Не ожидавший ничего подобного Одинг хотел, было разгневаться, но Табхаир отозвал его на пару слов, после чего конунг признал правоту слов Скримюра.
- Будь по-твоему, - сказал он, пожимая северянину руку. – Но своих решений я не меняю, к тому же ведь и мне в Иссорию не переехать, сам понимаешь. Поэтому последуем совету моего брата Табхаира. Пусть всеми делами в этой запутавшейся стране управляет мой наместник – человек, умудренный житейскими делами, абсолютно честный и благородный, и непременно выходец из Северных земель. Пусть ты сам стар, Скримюр, но уверен, среди тех, кто тебя окружает, сумеешь найти людей молодых, разумных и достойных. Посему тебе и твоим потомкам я велю отныне выбирать и назначать наместников в Иссорию, чтобы правили там от моего имени, не позоря его и не заставляя меня краснеть. И возражений по этому вопросу я уже не потерплю, мой любезный друг Скримюр, которому с этой поры следует называться Скримюром Иссорийским, чтобы не стерлась в людских сердцах память о твоем великом решении!
Вот так и получилось, что все остались довольны.
Радовался от всей души и Нафин, которого, к слову сказать, «великое решение» не сильно впечатлило.
- По моему разумению, как все было, так и осталось, - весело сказал он на пиру сидящему рядом Видару. – Я не вижу большой разницы между тем, что было и тем, что стало.
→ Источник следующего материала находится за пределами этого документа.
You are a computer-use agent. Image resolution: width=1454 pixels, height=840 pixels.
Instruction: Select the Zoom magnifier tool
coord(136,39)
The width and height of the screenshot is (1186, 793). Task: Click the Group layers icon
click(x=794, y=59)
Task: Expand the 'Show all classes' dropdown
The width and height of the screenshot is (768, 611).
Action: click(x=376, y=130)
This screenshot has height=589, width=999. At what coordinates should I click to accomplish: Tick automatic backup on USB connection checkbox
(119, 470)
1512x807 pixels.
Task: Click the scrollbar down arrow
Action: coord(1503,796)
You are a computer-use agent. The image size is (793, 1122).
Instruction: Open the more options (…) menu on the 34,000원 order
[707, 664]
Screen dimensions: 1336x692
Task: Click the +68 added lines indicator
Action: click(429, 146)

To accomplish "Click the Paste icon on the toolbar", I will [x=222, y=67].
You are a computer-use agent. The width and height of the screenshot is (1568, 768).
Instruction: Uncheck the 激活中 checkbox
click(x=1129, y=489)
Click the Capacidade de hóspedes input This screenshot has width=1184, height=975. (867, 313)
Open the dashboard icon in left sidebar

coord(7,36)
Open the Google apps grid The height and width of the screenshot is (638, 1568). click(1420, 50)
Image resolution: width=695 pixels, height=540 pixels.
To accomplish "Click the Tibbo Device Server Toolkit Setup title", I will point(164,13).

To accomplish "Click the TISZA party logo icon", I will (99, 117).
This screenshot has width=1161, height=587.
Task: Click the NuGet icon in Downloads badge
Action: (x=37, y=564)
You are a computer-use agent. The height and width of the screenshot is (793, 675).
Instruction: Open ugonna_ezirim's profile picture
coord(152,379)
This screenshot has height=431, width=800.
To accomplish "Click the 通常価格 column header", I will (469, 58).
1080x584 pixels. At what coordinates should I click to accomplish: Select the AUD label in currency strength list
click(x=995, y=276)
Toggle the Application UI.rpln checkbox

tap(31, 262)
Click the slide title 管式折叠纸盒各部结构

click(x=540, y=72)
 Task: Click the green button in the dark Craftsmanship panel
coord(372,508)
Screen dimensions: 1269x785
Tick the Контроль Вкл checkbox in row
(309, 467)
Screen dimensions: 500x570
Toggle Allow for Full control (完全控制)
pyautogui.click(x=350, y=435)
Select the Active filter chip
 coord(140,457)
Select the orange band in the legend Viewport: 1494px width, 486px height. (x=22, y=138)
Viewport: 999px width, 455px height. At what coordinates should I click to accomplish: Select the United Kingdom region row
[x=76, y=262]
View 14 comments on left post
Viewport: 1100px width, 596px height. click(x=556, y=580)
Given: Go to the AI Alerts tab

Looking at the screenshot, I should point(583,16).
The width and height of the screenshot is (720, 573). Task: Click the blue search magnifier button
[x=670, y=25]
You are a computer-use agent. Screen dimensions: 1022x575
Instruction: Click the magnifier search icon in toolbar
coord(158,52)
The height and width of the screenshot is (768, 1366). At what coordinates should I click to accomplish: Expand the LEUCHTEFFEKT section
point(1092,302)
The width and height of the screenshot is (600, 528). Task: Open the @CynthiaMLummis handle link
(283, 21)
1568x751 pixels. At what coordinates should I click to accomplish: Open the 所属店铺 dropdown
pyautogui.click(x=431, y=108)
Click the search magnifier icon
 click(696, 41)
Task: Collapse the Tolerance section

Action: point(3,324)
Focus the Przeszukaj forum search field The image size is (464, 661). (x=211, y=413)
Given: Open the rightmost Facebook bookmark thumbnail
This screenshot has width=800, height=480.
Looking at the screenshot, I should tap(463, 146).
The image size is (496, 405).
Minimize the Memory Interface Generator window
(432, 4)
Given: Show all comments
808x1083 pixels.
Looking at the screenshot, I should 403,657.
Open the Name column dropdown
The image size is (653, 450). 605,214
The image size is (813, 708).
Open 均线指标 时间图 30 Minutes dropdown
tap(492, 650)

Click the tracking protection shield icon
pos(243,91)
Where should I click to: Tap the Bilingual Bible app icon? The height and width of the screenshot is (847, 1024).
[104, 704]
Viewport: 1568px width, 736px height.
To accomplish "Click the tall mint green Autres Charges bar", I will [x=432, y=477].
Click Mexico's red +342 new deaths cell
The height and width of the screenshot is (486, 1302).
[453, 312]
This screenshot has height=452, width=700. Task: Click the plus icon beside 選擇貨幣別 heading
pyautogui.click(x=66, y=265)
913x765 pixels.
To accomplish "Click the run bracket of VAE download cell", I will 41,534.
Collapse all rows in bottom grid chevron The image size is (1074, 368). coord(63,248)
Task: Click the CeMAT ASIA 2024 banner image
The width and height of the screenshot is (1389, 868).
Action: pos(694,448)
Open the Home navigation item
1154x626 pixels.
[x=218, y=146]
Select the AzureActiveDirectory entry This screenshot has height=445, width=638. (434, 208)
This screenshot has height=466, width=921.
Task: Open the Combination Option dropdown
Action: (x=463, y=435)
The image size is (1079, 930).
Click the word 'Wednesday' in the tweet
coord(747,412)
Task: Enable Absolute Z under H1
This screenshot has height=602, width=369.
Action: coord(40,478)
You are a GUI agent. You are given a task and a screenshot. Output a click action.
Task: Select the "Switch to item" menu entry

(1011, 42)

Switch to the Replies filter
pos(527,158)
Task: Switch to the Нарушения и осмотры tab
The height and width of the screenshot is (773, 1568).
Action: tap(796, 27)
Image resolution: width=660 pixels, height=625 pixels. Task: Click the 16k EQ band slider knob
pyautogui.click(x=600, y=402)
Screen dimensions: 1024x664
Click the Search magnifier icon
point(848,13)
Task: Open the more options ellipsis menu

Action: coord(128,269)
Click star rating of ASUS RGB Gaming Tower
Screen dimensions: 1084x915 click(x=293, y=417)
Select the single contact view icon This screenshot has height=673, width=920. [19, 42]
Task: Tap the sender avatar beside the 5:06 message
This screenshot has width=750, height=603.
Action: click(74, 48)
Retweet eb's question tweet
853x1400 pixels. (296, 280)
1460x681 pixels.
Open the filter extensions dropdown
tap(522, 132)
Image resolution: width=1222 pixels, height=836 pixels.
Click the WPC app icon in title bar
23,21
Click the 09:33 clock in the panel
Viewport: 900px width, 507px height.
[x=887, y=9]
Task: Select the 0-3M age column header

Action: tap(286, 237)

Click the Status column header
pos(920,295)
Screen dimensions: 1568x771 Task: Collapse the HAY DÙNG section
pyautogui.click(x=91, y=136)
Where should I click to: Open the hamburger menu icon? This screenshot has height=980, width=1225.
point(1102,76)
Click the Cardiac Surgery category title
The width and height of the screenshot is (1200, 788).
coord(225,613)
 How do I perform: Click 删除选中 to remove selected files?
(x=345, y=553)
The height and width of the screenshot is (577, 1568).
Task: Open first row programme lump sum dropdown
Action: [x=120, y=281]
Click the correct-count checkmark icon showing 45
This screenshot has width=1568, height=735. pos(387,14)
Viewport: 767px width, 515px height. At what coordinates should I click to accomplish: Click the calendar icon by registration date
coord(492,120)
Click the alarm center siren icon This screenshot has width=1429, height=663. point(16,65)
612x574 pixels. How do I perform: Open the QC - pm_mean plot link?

Разве что Скримюр никуда из Утгарда не уедет, но от него этого и раньше не требовали. Мог бы быть правителем и точно так же назначать и отсылать в Иссорийскую столицу наместников.
- Да, на первый взгляд разница мало заметна, - согласился Видар. – Но, видишь ли в чем дело, любой другой на месте Скримюра уже мчался бы в Иссорию, чтобы поскорее занять её трон, и скорей всего провалил бы все дело, купаясь в собственном величии. Подобных правителей там уже повидали. Маленький край и огромная страна совсем не одно и то же, и Скримюр это хорошо понимает. Одинг, сам того не желая, невольно подверг его испытанию, которое Скримюр прошел с честью. Можно не сомневаться, что наместник, которого он выберет, не посрамит Радоргии. К тому же имя Одинга придаст его деяниям больший вес, и может быть в Иссорию вернется, наконец, благородный дух Адокра, о котором, к сожалению, остались одни воспоминания.